When the head of a public interest group (like, say, EWG) receives a threatening letter from one of the nation's top industry lobbyists, it generally means he's done something right. On January 27, 2011, Joseph Doss president of the International Bottled Water Association demanded that Environmental Working Group president Ken Cook and his organization stop ranking and rating various bottled water brands. A good sign: Our reports hit a nerve with industry EWG's 2011 bottled water scorecard hit a nerve with the industry. We found that many brands routinely fail to provide information to consumers about the water's specific geographic source, purification methods and the results of purity testing. Overall, more than half of the 173 bottled water brands surveyed flunked EWG's transparency test. Only 3 of the 173 brands we surveyed divulged answers to these three questions:
- Where does the water come from?
- Is it purified? How?
- Have tests found any contaminants?
Many brands make vague claims of a pristine source or purity -- but offer few concrete facts. If people are willing to pay up 1,900 times the cost of tap water, they deserve better than that. They told EWG to "cease and desist" "IBWA demands that the Environmental Working Group immediately cease and desist from making and propagating false, misleading, unsubstantiated, and disparaging statements about the labeling and quality of bottled water," Doss wrote in a letter to Cook. We're having it framed. Misleading and unsubstantiated statements? Hardly. We extensively surveyed websites and labels and called dozens of customer service numbers to nail down the facts. We reported to the public precisely what we found - no more, no less.

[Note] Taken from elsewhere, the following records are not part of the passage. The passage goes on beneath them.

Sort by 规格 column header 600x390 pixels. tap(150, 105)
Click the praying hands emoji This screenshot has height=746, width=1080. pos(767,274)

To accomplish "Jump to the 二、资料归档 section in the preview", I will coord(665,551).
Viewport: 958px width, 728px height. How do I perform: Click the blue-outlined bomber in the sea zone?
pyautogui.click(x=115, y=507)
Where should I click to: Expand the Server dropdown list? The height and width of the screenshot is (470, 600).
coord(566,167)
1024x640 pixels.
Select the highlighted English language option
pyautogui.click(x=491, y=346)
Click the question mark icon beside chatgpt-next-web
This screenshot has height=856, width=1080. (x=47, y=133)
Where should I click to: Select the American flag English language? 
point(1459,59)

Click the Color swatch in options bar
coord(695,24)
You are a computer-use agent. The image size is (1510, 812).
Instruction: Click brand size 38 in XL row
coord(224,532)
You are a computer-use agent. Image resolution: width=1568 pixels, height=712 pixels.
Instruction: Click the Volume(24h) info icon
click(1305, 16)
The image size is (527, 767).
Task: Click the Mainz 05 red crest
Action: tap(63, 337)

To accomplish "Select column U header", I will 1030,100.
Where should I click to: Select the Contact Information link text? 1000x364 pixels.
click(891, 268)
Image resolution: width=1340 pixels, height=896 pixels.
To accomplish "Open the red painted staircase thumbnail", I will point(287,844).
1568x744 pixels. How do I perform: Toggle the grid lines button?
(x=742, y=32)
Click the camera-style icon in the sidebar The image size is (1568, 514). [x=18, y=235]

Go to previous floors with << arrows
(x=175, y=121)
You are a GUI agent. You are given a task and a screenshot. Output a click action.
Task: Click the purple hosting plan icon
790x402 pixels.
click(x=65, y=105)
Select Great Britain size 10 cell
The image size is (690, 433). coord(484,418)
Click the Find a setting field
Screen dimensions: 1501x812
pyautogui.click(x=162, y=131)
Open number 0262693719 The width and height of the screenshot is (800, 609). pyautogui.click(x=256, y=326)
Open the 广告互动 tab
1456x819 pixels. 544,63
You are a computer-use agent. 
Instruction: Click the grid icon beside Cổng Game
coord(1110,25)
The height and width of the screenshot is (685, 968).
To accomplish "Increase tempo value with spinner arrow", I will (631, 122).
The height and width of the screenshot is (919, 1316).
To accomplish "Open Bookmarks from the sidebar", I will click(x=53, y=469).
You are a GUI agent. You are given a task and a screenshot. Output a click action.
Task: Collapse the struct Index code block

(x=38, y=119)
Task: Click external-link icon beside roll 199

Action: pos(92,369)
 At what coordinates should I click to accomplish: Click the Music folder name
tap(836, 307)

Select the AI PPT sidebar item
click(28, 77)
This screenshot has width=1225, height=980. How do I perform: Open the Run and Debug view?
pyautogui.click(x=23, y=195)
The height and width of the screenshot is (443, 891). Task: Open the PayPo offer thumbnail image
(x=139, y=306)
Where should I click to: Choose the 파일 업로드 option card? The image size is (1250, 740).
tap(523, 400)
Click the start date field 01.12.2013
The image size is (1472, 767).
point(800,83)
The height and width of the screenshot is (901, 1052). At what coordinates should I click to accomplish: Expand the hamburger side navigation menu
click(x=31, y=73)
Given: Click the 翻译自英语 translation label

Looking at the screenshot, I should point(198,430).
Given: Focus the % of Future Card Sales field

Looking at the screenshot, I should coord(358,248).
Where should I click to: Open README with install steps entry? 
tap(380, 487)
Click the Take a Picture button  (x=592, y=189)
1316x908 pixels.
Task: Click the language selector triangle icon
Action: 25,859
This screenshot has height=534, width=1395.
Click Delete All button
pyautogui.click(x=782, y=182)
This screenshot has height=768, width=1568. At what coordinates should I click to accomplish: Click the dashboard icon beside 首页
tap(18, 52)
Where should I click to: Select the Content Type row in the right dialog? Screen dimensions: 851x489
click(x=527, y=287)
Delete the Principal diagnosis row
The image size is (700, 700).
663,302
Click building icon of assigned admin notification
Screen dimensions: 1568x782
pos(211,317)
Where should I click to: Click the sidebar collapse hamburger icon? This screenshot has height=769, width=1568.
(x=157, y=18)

If Doss would like to address some of the claims his members make on their labels, we're all ears. For instance, what does this boast even mean (courtesy of Oregon Rain Natural Virgin Water)?
"100% rainwater. Over the Pacific Ocean, where fresh, cold air from the North Pole meets warm air from the equator, clouds dripping with naturally clean, pure water are produced. These clouds travel from the ocean, avoiding populated areas and arrive over the Willamette Valley. There on a specialized farm, Oregon Rain captures the water, passes it through a one-third micron filter and ozonates it in the bottle. The result is truly Heaven in a Glass."
We deconstruct more marketing hype in our 2011 bottled water labeling study. You have a right to know Water utilities are required by law to test regularly for pollutants and make yearly reports to customers. The bottled water industry doesn't have to tell the consumer a single thing about the contaminants inside those plastic bottles. Apparently, Doss and the bottled water industry want to keep it that way. These intimidation tactics by the bottled water industry and its Washington, D.C. lobbyists won't fly. EWG will keep doing what it does best - advancing the public's right to know about what's in food, water and household protects. If you agree with us, drop Joseph Doss a note. Here's his email: [email protected]. And here's EWG President Ken Cook's letter back to Doss - it's a good read.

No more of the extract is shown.